» **AVAILABLE DATA**:
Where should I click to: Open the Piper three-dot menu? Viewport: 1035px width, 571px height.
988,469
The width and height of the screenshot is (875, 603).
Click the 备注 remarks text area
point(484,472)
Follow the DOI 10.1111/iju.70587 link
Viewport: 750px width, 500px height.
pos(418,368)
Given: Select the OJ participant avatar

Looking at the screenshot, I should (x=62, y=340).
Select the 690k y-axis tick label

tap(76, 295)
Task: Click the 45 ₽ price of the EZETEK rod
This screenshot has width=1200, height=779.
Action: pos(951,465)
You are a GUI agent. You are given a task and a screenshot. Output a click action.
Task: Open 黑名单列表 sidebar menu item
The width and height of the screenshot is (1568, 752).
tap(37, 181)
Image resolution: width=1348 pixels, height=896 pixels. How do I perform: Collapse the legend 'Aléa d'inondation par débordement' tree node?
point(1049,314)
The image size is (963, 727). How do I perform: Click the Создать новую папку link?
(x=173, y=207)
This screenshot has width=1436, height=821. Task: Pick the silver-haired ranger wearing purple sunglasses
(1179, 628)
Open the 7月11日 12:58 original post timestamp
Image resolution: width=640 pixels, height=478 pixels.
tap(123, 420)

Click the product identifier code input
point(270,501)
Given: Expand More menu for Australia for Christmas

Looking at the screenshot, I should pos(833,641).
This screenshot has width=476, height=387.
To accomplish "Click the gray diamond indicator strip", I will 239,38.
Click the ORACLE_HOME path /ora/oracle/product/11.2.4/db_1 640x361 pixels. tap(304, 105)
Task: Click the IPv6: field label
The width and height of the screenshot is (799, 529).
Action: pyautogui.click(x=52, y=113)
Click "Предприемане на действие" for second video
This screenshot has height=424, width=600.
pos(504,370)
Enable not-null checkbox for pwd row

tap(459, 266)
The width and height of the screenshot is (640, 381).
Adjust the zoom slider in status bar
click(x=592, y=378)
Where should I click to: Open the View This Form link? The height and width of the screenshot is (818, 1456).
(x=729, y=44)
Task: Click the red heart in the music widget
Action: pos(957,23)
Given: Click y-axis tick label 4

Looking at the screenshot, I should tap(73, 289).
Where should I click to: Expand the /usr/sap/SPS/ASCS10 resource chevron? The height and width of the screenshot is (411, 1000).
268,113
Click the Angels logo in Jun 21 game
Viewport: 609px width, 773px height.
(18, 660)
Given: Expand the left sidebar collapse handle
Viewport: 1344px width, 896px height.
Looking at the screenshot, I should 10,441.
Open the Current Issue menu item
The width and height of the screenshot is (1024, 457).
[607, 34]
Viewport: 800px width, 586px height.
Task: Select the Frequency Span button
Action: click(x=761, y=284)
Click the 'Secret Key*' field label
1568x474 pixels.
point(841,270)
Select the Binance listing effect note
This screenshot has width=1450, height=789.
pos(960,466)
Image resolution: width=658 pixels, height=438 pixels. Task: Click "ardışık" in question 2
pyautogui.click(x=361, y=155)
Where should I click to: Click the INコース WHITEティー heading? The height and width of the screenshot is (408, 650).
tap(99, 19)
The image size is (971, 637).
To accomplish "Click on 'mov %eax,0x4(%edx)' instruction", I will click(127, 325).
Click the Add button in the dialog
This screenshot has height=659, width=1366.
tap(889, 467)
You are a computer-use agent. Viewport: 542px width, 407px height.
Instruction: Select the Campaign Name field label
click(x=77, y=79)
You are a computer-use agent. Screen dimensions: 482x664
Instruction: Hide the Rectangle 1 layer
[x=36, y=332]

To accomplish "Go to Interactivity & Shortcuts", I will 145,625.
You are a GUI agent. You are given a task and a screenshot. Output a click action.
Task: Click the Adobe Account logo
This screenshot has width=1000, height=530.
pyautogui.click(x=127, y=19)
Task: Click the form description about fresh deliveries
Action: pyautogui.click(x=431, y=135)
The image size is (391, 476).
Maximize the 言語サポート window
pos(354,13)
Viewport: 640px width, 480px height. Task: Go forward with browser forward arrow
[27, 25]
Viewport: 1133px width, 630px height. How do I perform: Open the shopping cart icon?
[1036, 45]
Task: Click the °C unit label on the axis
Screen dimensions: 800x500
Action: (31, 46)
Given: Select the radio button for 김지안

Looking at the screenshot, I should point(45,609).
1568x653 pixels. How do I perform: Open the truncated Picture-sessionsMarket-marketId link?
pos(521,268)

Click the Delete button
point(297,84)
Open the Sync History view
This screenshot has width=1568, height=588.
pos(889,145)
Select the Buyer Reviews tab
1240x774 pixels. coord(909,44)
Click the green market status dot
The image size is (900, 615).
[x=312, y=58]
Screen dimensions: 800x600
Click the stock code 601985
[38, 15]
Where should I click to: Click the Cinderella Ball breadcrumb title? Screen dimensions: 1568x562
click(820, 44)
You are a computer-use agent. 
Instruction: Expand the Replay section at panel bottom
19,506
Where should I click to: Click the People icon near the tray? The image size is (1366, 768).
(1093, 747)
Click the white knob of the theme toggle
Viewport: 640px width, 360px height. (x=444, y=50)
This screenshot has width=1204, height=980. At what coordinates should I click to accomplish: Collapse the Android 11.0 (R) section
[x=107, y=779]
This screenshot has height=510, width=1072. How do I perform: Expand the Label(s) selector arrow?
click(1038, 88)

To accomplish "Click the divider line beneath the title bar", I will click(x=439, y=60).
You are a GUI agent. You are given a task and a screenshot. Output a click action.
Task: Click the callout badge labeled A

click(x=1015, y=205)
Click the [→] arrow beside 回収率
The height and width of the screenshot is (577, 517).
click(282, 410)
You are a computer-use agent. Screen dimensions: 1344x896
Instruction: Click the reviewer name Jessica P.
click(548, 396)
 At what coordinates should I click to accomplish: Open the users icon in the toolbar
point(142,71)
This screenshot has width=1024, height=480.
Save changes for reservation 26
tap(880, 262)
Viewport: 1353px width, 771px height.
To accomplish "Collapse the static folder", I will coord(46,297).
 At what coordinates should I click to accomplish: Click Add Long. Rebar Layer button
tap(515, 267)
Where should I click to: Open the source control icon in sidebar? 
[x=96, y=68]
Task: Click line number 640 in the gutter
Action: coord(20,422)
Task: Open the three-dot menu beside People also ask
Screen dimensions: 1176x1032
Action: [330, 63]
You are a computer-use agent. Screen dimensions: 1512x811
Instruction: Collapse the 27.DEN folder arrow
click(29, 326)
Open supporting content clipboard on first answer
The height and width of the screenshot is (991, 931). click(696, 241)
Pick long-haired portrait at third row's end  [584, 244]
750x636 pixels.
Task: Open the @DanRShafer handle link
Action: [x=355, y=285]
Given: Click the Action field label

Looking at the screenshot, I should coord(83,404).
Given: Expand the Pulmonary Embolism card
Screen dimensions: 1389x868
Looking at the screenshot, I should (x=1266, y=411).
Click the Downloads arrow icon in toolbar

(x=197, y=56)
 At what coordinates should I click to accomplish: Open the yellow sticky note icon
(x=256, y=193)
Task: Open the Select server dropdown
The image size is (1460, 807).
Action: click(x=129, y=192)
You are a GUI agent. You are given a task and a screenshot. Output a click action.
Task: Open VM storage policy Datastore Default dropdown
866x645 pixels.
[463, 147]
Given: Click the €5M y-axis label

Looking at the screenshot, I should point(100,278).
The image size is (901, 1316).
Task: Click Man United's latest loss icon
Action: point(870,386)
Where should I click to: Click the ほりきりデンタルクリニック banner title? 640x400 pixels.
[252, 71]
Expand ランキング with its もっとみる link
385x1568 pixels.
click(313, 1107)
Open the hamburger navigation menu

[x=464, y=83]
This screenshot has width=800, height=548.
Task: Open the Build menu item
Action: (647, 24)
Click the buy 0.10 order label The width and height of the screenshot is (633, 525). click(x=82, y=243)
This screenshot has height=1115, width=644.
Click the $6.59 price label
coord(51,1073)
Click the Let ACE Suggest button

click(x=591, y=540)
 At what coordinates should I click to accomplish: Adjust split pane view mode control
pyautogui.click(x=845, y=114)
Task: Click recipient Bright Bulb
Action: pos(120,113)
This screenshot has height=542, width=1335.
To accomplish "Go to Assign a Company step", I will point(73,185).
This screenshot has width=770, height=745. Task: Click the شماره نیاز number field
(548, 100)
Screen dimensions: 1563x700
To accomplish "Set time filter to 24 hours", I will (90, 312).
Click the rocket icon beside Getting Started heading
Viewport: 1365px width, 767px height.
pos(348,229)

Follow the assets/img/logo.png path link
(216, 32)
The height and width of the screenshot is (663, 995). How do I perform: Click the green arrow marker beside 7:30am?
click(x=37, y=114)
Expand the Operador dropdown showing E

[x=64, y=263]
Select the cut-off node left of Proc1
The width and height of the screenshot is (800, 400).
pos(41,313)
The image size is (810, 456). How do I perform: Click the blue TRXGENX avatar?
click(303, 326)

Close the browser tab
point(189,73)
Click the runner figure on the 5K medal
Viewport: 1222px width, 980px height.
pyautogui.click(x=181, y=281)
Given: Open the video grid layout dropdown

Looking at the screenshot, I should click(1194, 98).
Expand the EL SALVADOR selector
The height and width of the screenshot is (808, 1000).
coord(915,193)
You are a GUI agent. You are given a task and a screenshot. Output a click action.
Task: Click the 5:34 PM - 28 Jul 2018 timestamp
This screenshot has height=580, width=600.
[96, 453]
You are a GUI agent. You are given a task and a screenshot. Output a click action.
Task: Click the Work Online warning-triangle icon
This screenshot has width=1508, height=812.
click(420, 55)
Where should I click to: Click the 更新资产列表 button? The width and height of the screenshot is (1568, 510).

» **TASK STATEMENT**:
Go through the records and pull out each line that includes the word "left".

» **RESPONSE TO THE TASK**:
Given: Expand the left sidebar collapse handle
Select the cut-off node left of Proc1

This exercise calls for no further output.